Zhang Yue, Bi Jiajia, Zhu Hongtao, Shi Mei, Zeng Xianlu
a School of Life Science , Institute of Genetics and Cytology, Northeast Normal University , Changchun , China.
b Synthetic Biology Engineering Lab of Henan Province , School of Life Sciences and Technology, Xinxiang Medical University , Xinxiang , China.
Biosci Biotechnol Biochem. 2018 Oct;82(10):1733-1741. doi: 10.1080/09168451.2018.1484275. Epub 2018 Jun 18.
Triple negative breast cancer (TNBC) patients cannot benefit from EGFR-targeted therapy even though the EGFR is highly expressed, because patients exhibit resistance to these drugs. Unfortunately, the molecular mechanisms remain relatively unknown. ANXA2, highly expressed in invasive breast cancer cells, is closely related with poor prognosis, and acts as a molecular switch to EGFR activation. In this study, MDA-MB-231 cells and MCF7 cells were used. Our results showed that ANXA2 expression is inversely correlated with cell sensitivity to gefitinib. Knockdown of ANXA2 expression in MDA-MB-231 cells increased the gefitinib induced cell death. When ANXA2 was overexpressed in MCF7 cells, the gefitinib induced cell death was decreased. Furthermore, we demonstrated that phosphorylation of ANXA2 at Tyr23 is negatively correlated with the sensitivity of TNBC to gefitinib.
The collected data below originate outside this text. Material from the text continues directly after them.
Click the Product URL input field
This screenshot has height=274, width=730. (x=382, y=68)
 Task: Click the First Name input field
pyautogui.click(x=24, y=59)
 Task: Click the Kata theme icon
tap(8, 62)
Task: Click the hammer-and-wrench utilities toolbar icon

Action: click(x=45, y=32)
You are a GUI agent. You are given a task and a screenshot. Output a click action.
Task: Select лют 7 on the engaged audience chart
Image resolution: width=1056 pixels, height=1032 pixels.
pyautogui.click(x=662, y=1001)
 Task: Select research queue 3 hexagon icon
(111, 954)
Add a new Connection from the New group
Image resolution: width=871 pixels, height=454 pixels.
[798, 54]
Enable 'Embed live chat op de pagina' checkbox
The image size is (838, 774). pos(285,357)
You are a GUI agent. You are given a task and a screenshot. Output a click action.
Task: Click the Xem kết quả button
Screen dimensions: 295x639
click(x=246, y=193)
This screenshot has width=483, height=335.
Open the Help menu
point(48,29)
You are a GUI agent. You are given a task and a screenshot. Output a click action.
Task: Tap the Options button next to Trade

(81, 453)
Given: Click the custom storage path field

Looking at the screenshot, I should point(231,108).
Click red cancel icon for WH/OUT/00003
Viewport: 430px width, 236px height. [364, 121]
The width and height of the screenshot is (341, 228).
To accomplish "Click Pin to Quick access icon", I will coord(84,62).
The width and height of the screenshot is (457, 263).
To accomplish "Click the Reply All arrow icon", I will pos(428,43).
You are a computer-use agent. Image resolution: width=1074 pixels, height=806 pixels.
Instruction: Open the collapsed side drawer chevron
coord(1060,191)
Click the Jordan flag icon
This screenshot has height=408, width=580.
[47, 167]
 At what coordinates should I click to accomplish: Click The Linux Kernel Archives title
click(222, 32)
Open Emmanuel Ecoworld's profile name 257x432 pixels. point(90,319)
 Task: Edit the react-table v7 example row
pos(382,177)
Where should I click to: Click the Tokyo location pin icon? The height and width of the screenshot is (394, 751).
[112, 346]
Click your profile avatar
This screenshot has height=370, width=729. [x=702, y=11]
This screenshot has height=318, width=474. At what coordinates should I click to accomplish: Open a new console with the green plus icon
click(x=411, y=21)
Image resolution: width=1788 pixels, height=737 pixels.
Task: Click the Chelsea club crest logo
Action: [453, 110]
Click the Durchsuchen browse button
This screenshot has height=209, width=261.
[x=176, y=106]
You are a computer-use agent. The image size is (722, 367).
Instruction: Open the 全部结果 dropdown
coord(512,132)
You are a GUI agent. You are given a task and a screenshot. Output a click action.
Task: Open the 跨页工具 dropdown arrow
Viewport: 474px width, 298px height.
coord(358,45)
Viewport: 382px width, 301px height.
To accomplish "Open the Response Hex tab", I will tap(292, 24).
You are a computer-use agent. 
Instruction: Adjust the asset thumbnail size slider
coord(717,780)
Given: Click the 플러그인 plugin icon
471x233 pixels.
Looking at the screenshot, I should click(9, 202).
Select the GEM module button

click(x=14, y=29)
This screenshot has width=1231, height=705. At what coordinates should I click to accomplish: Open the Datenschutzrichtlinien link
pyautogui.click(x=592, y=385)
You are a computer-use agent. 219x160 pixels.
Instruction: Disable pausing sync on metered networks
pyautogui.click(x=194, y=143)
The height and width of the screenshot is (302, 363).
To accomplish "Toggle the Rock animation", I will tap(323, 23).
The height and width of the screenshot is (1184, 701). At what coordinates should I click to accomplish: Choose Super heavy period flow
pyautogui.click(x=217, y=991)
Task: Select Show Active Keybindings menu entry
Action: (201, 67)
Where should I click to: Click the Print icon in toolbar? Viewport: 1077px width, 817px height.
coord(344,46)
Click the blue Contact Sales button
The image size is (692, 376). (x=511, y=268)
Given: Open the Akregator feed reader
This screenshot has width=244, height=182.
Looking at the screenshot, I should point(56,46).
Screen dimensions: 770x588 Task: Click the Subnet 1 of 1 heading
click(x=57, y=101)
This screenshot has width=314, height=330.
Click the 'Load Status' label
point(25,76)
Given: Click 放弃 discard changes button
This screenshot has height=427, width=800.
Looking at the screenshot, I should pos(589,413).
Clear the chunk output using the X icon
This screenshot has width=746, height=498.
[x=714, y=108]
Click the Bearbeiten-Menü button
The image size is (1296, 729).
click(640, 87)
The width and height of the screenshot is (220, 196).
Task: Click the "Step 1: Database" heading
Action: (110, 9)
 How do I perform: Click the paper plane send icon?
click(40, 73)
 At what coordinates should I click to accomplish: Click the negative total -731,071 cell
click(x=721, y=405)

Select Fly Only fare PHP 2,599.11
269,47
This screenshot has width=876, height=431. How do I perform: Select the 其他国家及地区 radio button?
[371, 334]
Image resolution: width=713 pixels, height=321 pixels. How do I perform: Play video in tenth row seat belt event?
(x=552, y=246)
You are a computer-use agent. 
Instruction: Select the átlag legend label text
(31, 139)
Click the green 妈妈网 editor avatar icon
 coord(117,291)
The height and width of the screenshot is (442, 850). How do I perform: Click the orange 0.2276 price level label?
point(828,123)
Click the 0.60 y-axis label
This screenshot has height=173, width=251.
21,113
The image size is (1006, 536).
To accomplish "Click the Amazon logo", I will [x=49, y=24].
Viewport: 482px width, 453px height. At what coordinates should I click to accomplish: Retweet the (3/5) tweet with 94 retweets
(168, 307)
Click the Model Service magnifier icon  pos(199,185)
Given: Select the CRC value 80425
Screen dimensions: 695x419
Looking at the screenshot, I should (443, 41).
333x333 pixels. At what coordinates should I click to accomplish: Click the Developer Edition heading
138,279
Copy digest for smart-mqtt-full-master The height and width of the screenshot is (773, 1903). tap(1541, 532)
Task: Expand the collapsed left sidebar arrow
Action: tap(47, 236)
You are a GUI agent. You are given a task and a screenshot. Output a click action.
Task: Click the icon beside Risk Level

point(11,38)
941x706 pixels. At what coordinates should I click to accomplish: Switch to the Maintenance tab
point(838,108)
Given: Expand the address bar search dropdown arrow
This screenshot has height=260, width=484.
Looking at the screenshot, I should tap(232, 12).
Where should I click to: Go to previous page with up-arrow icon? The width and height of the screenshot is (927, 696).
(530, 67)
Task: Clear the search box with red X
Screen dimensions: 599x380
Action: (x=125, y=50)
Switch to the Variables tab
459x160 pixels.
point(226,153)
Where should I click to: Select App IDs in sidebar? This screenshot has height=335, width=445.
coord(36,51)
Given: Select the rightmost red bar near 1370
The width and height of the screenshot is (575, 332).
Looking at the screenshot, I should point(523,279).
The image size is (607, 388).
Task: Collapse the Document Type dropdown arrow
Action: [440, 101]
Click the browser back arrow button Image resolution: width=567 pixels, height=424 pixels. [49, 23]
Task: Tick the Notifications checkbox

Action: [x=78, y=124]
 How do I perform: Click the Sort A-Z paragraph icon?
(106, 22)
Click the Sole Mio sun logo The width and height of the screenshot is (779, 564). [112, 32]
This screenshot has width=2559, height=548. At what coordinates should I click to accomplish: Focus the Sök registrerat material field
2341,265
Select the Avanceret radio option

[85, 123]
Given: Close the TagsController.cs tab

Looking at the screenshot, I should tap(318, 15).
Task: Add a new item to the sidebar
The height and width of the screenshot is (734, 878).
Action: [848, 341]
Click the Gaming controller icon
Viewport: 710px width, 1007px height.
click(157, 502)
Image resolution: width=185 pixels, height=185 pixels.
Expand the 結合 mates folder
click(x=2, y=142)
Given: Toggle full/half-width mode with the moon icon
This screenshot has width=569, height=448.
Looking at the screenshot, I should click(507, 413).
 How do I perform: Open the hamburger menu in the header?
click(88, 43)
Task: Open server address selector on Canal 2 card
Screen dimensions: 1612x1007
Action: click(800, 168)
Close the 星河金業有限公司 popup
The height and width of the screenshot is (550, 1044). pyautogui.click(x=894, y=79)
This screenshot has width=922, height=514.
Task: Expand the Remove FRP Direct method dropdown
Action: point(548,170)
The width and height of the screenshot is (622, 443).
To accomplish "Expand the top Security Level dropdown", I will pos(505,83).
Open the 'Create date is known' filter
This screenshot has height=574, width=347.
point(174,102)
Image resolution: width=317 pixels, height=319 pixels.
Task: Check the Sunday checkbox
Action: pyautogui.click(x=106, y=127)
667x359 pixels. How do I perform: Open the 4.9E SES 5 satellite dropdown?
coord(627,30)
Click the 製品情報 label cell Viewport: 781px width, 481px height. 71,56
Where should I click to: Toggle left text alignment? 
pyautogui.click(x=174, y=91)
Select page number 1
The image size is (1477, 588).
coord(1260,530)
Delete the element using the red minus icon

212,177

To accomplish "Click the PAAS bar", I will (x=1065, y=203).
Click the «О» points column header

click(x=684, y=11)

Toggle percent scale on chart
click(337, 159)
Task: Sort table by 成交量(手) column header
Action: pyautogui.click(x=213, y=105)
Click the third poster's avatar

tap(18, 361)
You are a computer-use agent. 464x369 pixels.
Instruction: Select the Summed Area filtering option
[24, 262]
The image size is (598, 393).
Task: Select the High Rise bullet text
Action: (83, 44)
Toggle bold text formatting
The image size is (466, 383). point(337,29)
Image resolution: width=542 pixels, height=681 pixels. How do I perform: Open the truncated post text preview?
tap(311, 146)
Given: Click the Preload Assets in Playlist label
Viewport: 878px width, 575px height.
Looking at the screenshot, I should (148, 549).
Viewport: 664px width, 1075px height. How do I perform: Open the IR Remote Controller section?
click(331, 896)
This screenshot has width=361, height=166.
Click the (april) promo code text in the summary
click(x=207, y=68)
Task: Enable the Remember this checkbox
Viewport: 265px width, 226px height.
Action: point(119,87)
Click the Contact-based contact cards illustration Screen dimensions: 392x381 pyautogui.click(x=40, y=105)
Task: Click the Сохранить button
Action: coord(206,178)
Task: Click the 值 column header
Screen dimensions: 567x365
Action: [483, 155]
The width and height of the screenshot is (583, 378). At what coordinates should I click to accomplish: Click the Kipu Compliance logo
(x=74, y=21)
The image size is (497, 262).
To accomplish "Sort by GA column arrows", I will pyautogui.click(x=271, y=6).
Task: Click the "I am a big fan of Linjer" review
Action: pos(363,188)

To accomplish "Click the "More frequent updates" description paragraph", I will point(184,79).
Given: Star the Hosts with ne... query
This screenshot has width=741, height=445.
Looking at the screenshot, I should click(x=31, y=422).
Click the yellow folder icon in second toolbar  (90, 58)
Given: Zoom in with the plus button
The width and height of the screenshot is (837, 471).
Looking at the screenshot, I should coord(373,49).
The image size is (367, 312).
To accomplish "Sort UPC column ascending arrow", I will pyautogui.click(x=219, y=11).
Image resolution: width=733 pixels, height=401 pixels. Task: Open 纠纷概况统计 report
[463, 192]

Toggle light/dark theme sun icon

Altogether, our results suggest a new role of ANXA2 in regulating sensitivity of TNBC MDA-MB-231 cells to the EGFR inhibitor gefitinib.
三阴性乳腺癌(TNBC)患者即使表皮生长因子受体(EGFR)高度表达也无法从EGFR靶向治疗中获益,因为患者对这些药物表现出耐药性。不幸的是,其分子机制仍相对不明。膜联蛋白A2(ANXA2)在侵袭性乳腺癌细胞中高度表达,与预后不良密切相关,并作为EGFR激活的分子开关。在本研究中,使用了MDA-MB-231细胞和MCF7细胞。我们的结果表明,ANXA2表达与细胞对吉非替尼的敏感性呈负相关。敲低MDA-MB-231细胞中的ANXA2表达可增加吉非替尼诱导的细胞死亡。当在MCF7细胞中过表达ANXA2时,吉非替尼诱导的细胞死亡减少。此外,我们证明了酪氨酸23位点的ANXA2磷酸化与TNBC对吉非替尼的敏感性呈负相关。总之,我们的结果表明ANXA2在调节TNBC MDA-MB-231细胞对EGFR抑制剂吉非替尼的敏感性方面具有新作用。